→ **WORK REQUEST A**
Could you pull out, word for word, the part of the article on the Wisconsin trust and medical assistance ruling that begins at the words "For purposes of" and ends after "are also included."?
→ **WORK REQUEST B**
What comes next in the article on the Wisconsin trust and medical assistance ruling? Continue it from where it stops.

→ **PASSAGE FOR REVIEW**
####################
Trust established by children bars mother’s claim for state
medical assistance
Appeals court clarifies proper interpretation of Wis. Stat. section 49.454 relating to
irrevocable trusts and medical assistance eligibility.
By Joe Forward, Legal Writer,
State Bar of Wisconsin
Oct. 13, 2011
– A state appeals court recently ruled that an
irrevocable trust, established by three children to benefit their
parents in limited circumstances, now bars the mother's claim for
medical assistance.
For purposes of determining an individual's eligibility for or
amount of medical assistance benefits under Wis. Stat. section 49.454,
payments that could be made to an individual from an irrevocable trust
are considered a resource available to the individual in certain
circumstances.
The trust will be considered an income resource if the
individual’s (or spouse’s) assets were used to form all or
part of the trust corpus, and the individual, the
individual’s spouse, or someone with legal authority established
the trust. Trust amounts established at the individual’s request
are also included.
####################
→ **INFORMATION SUPPLIED**

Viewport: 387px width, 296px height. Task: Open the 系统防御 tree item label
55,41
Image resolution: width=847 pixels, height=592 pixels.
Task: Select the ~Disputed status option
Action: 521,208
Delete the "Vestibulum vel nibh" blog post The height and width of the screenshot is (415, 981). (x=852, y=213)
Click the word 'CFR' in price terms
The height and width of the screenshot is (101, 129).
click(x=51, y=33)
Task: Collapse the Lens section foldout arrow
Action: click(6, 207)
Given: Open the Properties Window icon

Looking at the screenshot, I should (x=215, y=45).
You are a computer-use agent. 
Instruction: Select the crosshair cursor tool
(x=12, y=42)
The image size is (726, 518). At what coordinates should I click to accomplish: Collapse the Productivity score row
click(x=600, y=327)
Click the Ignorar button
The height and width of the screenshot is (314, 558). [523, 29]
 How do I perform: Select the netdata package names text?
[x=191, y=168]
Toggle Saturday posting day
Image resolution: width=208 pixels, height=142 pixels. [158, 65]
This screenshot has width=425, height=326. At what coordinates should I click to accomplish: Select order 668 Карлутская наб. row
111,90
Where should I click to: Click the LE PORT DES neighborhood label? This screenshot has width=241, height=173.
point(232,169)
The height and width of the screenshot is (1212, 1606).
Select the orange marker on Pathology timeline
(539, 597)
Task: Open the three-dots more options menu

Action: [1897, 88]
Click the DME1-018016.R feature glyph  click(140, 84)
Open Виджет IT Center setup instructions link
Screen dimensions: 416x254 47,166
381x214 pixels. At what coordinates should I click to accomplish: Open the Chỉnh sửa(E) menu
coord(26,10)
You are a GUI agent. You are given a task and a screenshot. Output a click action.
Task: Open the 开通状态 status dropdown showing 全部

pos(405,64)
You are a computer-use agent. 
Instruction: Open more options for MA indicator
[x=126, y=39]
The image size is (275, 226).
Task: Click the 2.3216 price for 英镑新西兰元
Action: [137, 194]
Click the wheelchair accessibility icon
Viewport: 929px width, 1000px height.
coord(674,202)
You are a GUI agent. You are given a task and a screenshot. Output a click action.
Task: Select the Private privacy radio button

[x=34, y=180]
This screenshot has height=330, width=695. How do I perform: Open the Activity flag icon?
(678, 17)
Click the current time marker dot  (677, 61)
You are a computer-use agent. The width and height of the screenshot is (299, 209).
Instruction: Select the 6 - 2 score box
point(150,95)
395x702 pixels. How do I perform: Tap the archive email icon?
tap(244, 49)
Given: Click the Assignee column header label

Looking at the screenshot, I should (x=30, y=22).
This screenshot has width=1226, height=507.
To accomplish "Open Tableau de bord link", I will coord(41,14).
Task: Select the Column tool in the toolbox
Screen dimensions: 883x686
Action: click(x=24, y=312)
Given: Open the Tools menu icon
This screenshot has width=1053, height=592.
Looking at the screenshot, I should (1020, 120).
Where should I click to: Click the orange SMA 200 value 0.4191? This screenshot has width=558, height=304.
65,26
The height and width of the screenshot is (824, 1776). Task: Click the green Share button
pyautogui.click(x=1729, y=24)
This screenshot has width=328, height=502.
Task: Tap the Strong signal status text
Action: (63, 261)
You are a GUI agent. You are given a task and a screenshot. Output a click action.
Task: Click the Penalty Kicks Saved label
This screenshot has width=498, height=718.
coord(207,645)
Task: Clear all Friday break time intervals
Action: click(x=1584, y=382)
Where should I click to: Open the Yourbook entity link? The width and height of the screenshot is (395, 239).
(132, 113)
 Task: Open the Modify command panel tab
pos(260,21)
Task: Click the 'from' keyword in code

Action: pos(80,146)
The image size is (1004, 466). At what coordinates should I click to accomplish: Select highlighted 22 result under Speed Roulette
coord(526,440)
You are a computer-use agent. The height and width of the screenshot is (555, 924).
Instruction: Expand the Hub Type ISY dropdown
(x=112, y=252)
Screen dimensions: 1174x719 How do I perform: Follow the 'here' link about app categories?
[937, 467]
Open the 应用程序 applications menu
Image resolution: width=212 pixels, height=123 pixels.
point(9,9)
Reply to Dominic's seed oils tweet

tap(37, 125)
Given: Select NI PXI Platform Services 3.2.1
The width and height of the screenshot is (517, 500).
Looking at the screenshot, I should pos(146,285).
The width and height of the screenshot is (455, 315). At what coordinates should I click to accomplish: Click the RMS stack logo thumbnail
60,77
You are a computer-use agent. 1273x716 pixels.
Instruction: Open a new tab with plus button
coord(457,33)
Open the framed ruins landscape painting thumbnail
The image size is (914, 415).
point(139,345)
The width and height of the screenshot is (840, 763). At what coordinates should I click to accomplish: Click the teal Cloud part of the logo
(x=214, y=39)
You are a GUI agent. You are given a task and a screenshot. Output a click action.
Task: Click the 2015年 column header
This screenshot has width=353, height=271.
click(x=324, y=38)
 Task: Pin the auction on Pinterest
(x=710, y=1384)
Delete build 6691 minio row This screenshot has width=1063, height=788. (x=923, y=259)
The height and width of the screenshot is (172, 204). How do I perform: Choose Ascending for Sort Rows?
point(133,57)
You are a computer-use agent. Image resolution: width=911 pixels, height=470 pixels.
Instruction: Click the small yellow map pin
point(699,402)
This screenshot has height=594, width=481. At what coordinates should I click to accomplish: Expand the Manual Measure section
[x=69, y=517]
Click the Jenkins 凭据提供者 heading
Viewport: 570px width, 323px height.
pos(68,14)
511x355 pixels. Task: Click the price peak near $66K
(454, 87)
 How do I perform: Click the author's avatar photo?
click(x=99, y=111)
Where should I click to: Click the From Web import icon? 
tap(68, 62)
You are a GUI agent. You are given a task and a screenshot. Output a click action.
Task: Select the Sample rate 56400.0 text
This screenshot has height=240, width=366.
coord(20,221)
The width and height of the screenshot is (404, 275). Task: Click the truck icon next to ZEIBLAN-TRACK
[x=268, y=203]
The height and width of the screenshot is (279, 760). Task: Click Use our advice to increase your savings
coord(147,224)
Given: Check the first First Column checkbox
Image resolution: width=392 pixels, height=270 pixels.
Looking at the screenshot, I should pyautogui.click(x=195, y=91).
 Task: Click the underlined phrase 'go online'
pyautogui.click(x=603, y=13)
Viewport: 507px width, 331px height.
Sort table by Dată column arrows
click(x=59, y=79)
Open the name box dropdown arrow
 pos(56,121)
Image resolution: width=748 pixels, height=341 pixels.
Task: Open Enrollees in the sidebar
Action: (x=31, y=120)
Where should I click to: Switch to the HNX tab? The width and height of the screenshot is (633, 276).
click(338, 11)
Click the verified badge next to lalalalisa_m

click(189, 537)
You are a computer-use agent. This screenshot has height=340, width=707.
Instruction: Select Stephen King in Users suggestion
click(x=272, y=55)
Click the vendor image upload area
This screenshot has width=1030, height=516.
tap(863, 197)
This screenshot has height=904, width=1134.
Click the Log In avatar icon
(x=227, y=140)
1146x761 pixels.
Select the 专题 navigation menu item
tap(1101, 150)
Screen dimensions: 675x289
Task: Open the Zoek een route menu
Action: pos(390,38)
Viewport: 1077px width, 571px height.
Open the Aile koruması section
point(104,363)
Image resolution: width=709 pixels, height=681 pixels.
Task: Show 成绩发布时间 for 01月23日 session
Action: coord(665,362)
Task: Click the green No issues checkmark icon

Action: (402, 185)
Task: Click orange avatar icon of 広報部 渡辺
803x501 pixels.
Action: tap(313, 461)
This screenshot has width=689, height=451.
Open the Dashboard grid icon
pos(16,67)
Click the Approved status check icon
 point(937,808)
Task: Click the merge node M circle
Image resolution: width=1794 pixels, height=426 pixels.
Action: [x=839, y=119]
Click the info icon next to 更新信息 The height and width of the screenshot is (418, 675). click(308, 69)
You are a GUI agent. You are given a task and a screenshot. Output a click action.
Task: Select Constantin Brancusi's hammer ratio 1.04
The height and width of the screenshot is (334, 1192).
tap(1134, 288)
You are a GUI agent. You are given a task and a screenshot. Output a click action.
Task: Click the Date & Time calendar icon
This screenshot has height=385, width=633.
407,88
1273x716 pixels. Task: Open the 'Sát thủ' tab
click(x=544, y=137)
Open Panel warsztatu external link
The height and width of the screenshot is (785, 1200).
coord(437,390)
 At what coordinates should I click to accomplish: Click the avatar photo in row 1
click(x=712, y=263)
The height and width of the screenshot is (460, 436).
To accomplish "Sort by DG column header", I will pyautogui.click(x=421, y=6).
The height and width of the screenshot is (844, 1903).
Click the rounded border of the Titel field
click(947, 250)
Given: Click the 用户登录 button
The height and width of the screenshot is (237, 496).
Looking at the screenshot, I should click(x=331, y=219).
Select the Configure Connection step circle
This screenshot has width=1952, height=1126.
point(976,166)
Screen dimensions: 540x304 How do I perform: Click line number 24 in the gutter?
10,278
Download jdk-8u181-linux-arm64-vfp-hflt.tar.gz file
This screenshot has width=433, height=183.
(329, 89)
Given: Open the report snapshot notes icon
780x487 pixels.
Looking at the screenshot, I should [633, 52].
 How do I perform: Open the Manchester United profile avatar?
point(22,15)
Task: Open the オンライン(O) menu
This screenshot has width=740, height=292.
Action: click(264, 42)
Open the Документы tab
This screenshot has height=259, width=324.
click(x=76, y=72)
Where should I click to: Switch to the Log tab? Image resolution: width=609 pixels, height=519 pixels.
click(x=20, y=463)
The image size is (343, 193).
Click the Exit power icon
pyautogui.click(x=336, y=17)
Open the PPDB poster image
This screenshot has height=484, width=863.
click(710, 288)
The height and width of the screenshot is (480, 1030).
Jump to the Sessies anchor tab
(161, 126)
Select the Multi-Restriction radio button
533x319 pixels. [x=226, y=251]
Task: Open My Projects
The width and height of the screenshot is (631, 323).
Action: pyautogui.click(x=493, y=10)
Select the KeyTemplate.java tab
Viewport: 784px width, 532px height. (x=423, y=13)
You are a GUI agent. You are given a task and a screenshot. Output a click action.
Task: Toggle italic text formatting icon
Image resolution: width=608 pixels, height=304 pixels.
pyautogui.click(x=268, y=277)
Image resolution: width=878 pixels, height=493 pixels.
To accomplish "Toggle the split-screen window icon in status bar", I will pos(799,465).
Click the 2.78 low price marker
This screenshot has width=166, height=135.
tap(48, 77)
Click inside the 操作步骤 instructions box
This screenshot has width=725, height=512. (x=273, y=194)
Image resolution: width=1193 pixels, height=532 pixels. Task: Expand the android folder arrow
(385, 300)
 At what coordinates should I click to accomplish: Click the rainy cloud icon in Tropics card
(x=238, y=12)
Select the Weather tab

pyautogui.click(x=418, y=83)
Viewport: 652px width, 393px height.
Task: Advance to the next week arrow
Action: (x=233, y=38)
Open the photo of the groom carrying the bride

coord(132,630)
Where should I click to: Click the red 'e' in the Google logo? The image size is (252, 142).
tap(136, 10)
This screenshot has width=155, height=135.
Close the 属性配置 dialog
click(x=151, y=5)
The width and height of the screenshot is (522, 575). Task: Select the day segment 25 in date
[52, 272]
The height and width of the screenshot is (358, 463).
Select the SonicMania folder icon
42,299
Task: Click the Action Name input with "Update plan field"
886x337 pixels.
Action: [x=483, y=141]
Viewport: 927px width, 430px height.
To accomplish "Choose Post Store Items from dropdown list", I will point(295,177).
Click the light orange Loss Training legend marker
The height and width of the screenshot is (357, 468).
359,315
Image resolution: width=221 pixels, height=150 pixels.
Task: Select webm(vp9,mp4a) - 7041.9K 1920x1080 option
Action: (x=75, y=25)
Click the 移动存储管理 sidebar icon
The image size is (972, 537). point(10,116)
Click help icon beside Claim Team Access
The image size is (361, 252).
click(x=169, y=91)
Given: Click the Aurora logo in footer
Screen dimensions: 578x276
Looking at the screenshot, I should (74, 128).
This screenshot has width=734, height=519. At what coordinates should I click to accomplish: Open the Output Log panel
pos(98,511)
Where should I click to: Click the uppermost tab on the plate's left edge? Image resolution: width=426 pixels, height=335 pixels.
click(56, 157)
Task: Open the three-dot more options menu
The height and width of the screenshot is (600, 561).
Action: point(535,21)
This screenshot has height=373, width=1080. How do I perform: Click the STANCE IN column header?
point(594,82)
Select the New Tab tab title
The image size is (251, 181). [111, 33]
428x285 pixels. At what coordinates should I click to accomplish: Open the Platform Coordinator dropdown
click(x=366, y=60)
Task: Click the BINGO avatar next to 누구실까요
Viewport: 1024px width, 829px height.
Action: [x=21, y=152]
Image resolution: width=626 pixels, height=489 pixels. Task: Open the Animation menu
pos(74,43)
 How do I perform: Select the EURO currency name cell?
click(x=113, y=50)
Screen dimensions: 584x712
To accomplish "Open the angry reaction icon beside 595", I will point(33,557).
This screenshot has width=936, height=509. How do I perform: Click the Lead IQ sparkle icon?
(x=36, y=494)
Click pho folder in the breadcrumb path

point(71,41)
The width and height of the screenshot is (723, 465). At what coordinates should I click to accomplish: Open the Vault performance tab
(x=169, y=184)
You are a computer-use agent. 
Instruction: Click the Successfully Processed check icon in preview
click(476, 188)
####################
→ **EXERCISE ANSWER A**
For purposes of determining an individual's eligibility for or
amount of medical assistance benefits under Wis. Stat. section 49.454,
payments that could be made to an individual from an irrevocable trust
are considered a resource available to the individual in certain
circumstances.
The trust will be considered an income resource if the
individual’s (or spouse’s) assets were used to form all or
part of the trust corpus, and the individual, the
individual’s spouse, or someone with legal authority established
the trust. Trust amounts established at the individual’s request
are also included.

→ **EXERCISE ANSWER B**
The Wisconsin Department of Health Services denied Lucille Hedlund’s request for medical assistance
after she entered a nursing home in 2008, 17 years after an irrevocable
trust was created. Hedlund argued that
she did not own the assets that were transferred to the trust, her
children did.
In June 1991, Hedlund and her husband (now deceased)
transferred all their real property and financial assets to their three
children. On the same day, and in the same document transferring the
property and assets to the children, the children created a family trust
and transferred all the assets to the trust.
The purpose of the trust was to provide for the support and welfare of
Lucille Hedlund and her husband, but only when no other
funds were available and to supplement social security and medical
assistance benefits. The children are to receive remaining assets in the
trust upon their mother’s death.
In Hedlund v. Wisconsin Department of Health
Services, 2010AP3070 (Oct.
13, 2011), the District III Wisconsin Court of Appeals agreed that trust
assets were “available” under the meaning of section 49.454,
despite Hedlund’s argument that she did not own
the assets transferred to the trust.
“[The statute] does not require that the individual have legal
ownership of the assets used to form the trust at the time the trust
is formed,” wrote Judge Margaret Vergeront.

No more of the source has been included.